The joint venture will work collaboratively with all local broadcast affiliate partners in the same way as other digital multichannel aggregators, such as YouTube TV and Hulu with Live TV, according to a person familiar with the matter, who asked not to be named due to the discussions. are private.

This means consumers on the new package will be able to get their local news and sports from ABC and Fox.

A spokesperson for the joint venture declined to comment.

A partial buffet

Always, Paramount WorldwideIt's CBS and ComcastNBC's channels are not part of the new package, potentially putting those broadcast stations' affiliates at risk.

But only if the package takes off. Which, according to Symson, is unlikely without these chains. Scripps owns 9 CBS stations and 11 NBC stations.

“Wall Street acted like this was a product of radical change,” Symson said. “I'm not disputing the opportunity or the idea that there's value here. But take March Madness. You'll only have access to TBS and TNT, but not CBS. That's not the “effective bundling that Wall Street offers. be.”

While an executive associated with the joint venture privately told CNBC it would be “a monster,” Symson disagreed with that premise because, in his view, sports fans wouldn't just 'a partial offer.

“People don’t want to go to a buffet where half the steam trays are missing,” Symson said.

FuboTV, another set of sports-focused networks, has not yet reached 2 million subscribers – and it offers more sports than the new pack is likely to offer.

A smaller plan priced at $40 or $50 a month also probably won't have a wide audience, Symson said.

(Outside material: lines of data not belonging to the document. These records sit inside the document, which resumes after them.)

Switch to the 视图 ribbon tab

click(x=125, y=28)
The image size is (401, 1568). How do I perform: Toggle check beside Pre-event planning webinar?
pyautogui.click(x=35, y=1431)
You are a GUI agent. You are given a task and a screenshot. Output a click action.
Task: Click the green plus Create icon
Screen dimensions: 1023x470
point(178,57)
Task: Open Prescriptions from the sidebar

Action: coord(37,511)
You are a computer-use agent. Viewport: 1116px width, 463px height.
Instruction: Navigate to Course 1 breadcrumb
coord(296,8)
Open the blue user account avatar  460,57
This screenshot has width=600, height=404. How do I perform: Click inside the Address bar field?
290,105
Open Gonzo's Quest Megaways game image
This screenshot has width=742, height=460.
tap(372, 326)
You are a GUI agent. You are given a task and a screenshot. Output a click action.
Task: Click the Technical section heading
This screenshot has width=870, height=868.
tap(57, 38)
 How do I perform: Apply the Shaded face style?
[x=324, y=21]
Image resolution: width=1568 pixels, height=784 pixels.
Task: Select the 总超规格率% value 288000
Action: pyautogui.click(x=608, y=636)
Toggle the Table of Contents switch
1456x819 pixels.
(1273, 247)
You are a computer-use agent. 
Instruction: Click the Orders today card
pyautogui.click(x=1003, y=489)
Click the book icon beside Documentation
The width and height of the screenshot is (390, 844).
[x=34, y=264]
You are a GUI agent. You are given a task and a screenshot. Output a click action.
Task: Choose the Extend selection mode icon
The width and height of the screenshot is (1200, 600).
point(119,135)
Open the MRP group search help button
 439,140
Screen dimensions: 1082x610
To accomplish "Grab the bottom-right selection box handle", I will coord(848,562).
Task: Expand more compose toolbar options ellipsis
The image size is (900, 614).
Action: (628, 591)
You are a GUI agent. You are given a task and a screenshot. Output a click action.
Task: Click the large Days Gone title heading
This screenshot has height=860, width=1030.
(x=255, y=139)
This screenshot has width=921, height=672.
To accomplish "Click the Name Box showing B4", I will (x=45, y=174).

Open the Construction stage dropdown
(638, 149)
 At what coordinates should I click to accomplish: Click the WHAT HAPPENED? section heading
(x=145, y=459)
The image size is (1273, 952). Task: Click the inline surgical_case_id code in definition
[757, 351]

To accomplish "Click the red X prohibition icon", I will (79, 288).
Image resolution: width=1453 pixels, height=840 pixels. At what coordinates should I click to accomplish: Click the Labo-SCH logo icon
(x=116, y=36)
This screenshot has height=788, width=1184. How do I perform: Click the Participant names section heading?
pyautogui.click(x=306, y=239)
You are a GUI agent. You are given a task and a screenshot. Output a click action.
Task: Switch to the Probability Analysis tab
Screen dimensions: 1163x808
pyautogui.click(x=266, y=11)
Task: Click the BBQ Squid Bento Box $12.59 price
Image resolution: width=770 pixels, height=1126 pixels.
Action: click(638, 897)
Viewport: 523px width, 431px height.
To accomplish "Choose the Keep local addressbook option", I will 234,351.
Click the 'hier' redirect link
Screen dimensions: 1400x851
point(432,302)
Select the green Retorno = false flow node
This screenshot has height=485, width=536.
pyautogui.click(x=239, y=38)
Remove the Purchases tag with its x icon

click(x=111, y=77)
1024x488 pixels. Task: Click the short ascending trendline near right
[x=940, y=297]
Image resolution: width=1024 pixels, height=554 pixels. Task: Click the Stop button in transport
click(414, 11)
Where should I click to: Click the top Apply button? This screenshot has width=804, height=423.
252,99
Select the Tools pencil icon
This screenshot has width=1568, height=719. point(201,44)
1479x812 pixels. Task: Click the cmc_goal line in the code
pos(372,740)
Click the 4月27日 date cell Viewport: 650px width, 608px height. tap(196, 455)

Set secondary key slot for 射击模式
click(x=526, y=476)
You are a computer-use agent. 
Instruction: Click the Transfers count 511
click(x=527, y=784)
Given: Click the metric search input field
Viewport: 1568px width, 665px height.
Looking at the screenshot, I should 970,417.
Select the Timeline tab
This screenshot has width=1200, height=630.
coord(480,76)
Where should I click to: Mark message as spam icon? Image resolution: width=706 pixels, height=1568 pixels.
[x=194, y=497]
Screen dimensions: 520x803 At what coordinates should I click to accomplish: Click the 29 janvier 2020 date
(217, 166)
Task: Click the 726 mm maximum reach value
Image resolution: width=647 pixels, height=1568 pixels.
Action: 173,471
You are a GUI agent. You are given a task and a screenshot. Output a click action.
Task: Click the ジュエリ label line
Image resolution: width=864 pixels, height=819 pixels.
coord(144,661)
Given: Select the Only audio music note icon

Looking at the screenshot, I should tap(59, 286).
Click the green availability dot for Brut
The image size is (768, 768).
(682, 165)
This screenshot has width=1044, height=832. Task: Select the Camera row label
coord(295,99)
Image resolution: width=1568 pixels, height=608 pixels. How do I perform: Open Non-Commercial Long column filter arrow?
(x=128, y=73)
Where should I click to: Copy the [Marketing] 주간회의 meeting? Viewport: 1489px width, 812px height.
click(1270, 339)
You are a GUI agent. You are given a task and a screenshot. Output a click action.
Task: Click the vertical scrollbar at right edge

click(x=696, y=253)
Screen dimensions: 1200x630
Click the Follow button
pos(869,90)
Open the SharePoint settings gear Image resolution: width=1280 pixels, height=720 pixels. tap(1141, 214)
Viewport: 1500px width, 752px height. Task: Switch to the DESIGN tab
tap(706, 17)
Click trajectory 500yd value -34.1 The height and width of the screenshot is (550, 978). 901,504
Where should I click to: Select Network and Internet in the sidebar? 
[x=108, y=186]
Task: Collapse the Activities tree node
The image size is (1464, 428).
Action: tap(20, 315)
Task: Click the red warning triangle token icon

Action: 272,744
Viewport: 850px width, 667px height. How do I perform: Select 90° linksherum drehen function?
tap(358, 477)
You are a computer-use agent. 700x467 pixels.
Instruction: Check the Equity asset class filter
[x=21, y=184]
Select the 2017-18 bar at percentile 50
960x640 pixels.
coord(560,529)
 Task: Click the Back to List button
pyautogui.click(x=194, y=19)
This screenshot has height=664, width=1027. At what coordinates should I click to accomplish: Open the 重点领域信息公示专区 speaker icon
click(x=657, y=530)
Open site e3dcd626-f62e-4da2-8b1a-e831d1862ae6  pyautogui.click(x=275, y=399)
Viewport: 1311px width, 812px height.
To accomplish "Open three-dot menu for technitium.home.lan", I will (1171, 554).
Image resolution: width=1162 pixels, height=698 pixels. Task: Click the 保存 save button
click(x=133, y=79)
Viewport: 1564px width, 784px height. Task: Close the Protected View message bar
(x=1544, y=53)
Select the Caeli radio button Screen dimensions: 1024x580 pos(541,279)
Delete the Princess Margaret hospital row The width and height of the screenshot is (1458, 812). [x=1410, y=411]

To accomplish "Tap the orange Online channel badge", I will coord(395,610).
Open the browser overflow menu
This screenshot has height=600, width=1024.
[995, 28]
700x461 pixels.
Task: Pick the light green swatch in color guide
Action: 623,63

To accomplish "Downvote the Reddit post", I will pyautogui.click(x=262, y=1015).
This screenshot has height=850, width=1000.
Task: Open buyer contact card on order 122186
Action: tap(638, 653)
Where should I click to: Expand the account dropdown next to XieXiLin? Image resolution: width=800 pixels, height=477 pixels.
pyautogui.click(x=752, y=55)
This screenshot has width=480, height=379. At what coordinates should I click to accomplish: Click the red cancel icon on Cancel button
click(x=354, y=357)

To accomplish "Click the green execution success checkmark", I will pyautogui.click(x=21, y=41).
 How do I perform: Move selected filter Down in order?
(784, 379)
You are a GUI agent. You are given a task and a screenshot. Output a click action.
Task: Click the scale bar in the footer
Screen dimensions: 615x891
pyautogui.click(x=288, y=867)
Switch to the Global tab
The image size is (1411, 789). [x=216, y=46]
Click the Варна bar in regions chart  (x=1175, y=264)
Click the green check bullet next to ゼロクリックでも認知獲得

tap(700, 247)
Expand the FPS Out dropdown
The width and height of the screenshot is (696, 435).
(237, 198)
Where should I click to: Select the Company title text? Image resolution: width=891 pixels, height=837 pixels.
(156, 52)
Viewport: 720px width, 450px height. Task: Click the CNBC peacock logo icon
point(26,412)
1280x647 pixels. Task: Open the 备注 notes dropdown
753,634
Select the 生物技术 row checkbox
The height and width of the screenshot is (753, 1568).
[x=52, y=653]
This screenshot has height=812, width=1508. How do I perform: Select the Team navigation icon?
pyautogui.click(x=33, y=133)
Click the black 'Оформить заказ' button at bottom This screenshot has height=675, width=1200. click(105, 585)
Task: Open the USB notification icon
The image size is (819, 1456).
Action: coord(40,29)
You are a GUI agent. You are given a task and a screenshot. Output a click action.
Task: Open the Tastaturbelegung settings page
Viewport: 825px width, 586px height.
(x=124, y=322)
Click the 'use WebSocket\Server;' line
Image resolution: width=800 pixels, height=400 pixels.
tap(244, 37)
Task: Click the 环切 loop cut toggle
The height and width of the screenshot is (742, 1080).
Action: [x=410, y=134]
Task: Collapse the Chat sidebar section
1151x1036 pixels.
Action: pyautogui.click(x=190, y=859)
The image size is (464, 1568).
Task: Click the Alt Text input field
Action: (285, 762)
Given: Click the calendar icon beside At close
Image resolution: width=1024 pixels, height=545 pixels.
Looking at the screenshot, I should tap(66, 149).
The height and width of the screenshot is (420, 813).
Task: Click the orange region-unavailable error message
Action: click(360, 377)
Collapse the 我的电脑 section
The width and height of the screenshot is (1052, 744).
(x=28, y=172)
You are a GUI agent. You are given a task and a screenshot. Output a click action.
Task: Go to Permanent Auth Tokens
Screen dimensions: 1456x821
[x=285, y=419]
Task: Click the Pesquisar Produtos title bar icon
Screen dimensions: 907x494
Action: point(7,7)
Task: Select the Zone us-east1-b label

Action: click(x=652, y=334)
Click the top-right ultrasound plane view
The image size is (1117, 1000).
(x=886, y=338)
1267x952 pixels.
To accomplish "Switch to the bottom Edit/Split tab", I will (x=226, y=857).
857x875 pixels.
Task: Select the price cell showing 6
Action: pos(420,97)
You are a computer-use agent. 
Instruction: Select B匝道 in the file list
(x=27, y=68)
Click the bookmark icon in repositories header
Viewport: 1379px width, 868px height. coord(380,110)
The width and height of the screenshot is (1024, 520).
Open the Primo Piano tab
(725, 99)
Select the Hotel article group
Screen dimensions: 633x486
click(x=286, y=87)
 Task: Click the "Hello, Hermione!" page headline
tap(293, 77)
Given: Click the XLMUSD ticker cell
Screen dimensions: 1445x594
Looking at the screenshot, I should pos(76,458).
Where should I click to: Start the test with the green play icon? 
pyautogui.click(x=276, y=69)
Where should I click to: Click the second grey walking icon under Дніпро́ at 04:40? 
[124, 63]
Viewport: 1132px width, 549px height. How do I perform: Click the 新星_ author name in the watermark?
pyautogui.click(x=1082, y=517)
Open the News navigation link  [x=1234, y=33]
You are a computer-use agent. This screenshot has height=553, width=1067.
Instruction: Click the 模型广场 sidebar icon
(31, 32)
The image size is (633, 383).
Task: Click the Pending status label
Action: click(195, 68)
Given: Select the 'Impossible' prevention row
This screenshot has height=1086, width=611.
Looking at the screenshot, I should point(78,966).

“If you are a sports enthusiast today and need to access all the live broadcasts of your favorite sports, it is better to keep the pay TV package as it is,” he said . “This calls into question the value of the consumer proposition.”

Even if Disney and Warner Bros. Discovery are able to increase subscribers by bundling the new service with existing streaming services Disney+, Hulu and Max, he noted that the service should be seen by investors as a support to broadcast stations.

“If network affiliates like Scripps are paid for carrying on this platform like we are on other platforms, that could add up,” Symson said. “It’s just one product among others that are already kind of the same thing.”